_Work to complete_
Please copy all of the data below line for line, changing nothing.

_Dataset content_
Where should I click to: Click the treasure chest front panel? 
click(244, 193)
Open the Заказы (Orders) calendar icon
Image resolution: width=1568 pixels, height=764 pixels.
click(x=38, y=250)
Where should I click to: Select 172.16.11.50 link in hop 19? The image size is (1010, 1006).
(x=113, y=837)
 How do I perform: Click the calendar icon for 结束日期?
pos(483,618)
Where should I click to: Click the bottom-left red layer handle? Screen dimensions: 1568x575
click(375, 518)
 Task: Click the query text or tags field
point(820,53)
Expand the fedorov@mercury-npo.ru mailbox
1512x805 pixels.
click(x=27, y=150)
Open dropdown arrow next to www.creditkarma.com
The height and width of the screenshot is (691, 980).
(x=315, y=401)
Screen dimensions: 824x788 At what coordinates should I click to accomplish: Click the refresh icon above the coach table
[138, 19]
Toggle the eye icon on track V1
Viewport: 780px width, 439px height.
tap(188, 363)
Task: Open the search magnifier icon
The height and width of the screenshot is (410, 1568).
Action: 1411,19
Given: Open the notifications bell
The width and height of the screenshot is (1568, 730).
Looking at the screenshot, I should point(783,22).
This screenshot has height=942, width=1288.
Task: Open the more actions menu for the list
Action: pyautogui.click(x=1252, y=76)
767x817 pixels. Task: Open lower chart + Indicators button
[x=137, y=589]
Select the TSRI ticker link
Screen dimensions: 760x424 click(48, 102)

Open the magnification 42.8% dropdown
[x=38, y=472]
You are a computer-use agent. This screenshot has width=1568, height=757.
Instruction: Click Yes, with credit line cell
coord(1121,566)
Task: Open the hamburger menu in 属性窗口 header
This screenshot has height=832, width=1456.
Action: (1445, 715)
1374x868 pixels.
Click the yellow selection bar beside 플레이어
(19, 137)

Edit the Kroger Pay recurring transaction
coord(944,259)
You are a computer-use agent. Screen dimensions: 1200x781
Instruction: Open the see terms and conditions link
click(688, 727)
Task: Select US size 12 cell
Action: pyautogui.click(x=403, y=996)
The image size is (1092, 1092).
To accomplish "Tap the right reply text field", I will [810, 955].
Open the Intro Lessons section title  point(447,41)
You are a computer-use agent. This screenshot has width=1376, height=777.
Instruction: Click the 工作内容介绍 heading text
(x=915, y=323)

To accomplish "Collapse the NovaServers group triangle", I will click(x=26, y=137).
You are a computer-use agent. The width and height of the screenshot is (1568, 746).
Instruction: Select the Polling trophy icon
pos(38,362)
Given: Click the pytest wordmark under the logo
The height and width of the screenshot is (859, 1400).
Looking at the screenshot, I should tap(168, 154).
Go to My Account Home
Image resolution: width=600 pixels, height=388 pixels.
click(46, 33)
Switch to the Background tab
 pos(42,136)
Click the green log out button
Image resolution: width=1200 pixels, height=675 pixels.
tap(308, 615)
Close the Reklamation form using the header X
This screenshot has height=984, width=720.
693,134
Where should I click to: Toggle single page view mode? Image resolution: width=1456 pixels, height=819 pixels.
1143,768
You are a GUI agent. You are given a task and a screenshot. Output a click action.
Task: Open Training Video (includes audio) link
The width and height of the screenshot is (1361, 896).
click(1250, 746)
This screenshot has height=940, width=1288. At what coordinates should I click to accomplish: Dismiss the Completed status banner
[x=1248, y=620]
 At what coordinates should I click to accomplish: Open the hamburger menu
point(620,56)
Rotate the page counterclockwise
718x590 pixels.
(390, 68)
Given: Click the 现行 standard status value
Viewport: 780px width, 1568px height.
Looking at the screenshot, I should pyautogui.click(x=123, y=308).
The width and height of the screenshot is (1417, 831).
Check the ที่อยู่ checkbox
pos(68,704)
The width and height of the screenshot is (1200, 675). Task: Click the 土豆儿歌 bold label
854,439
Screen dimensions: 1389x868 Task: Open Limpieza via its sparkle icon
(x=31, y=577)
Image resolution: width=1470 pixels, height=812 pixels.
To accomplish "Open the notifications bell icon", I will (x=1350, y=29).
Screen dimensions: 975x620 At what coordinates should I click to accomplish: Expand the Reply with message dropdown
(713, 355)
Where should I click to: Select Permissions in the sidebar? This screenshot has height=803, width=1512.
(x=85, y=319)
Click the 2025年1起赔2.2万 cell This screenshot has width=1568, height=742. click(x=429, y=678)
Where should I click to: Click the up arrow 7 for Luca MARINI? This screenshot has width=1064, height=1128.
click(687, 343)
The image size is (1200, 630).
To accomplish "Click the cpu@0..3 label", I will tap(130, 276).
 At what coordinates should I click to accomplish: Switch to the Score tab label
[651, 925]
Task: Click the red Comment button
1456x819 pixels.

_Correct output_
Where should I click to: Click the treasure chest front panel? 
click(244, 193)
Open the Заказы (Orders) calendar icon
Image resolution: width=1568 pixels, height=764 pixels.
click(x=38, y=250)
Where should I click to: Select 172.16.11.50 link in hop 19? The image size is (1010, 1006).
(x=113, y=837)
 How do I perform: Click the calendar icon for 结束日期?
pos(483,618)
Where should I click to: Click the bottom-left red layer handle? Screen dimensions: 1568x575
click(375, 518)
 Task: Click the query text or tags field
point(820,53)
Expand the fedorov@mercury-npo.ru mailbox
1512x805 pixels.
click(x=27, y=150)
Open dropdown arrow next to www.creditkarma.com
The height and width of the screenshot is (691, 980).
(x=315, y=401)
Screen dimensions: 824x788 At what coordinates should I click to accomplish: Click the refresh icon above the coach table
[138, 19]
Toggle the eye icon on track V1
Viewport: 780px width, 439px height.
tap(188, 363)
Task: Open the search magnifier icon
The height and width of the screenshot is (410, 1568).
Action: 1411,19
Given: Open the notifications bell
The width and height of the screenshot is (1568, 730).
Looking at the screenshot, I should point(783,22).
This screenshot has height=942, width=1288.
Task: Open the more actions menu for the list
Action: pyautogui.click(x=1252, y=76)
767x817 pixels. Task: Open lower chart + Indicators button
[x=137, y=589]
Select the TSRI ticker link
Screen dimensions: 760x424 click(48, 102)

Open the magnification 42.8% dropdown
[x=38, y=472]
You are a computer-use agent. This screenshot has width=1568, height=757.
Instruction: Click Yes, with credit line cell
coord(1121,566)
Task: Open the hamburger menu in 属性窗口 header
This screenshot has height=832, width=1456.
Action: (1445, 715)
1374x868 pixels.
Click the yellow selection bar beside 플레이어
(19, 137)

Edit the Kroger Pay recurring transaction
coord(944,259)
You are a computer-use agent. Screen dimensions: 1200x781
Instruction: Open the see terms and conditions link
click(688, 727)
Task: Select US size 12 cell
Action: pyautogui.click(x=403, y=996)
The image size is (1092, 1092).
To accomplish "Tap the right reply text field", I will [810, 955].
Open the Intro Lessons section title  point(447,41)
You are a computer-use agent. This screenshot has width=1376, height=777.
Instruction: Click the 工作内容介绍 heading text
(x=915, y=323)

To accomplish "Collapse the NovaServers group triangle", I will click(x=26, y=137).
You are a computer-use agent. The width and height of the screenshot is (1568, 746).
Instruction: Select the Polling trophy icon
pos(38,362)
Given: Click the pytest wordmark under the logo
The height and width of the screenshot is (859, 1400).
Looking at the screenshot, I should tap(168, 154).
Go to My Account Home
Image resolution: width=600 pixels, height=388 pixels.
click(46, 33)
Switch to the Background tab
 pos(42,136)
Click the green log out button
Image resolution: width=1200 pixels, height=675 pixels.
tap(308, 615)
Close the Reklamation form using the header X
This screenshot has height=984, width=720.
693,134
Where should I click to: Toggle single page view mode? Image resolution: width=1456 pixels, height=819 pixels.
1143,768
You are a GUI agent. You are given a task and a screenshot. Output a click action.
Task: Open Training Video (includes audio) link
The width and height of the screenshot is (1361, 896).
click(1250, 746)
This screenshot has height=940, width=1288. At what coordinates should I click to accomplish: Dismiss the Completed status banner
[x=1248, y=620]
 At what coordinates should I click to accomplish: Open the hamburger menu
point(620,56)
Rotate the page counterclockwise
718x590 pixels.
(390, 68)
Given: Click the 现行 standard status value
Viewport: 780px width, 1568px height.
Looking at the screenshot, I should pyautogui.click(x=123, y=308).
The width and height of the screenshot is (1417, 831).
Check the ที่อยู่ checkbox
pos(68,704)
The width and height of the screenshot is (1200, 675). Task: Click the 土豆儿歌 bold label
854,439
Screen dimensions: 1389x868 Task: Open Limpieza via its sparkle icon
(x=31, y=577)
Image resolution: width=1470 pixels, height=812 pixels.
To accomplish "Open the notifications bell icon", I will (x=1350, y=29).
Screen dimensions: 975x620 At what coordinates should I click to accomplish: Expand the Reply with message dropdown
(713, 355)
Where should I click to: Select Permissions in the sidebar? This screenshot has height=803, width=1512.
(x=85, y=319)
Click the 2025年1起赔2.2万 cell This screenshot has width=1568, height=742. click(x=429, y=678)
Where should I click to: Click the up arrow 7 for Luca MARINI? This screenshot has width=1064, height=1128.
click(687, 343)
The image size is (1200, 630).
To accomplish "Click the cpu@0..3 label", I will tap(130, 276).
 At what coordinates should I click to accomplish: Switch to the Score tab label
[651, 925]
Task: Click the red Comment button
1456x819 pixels.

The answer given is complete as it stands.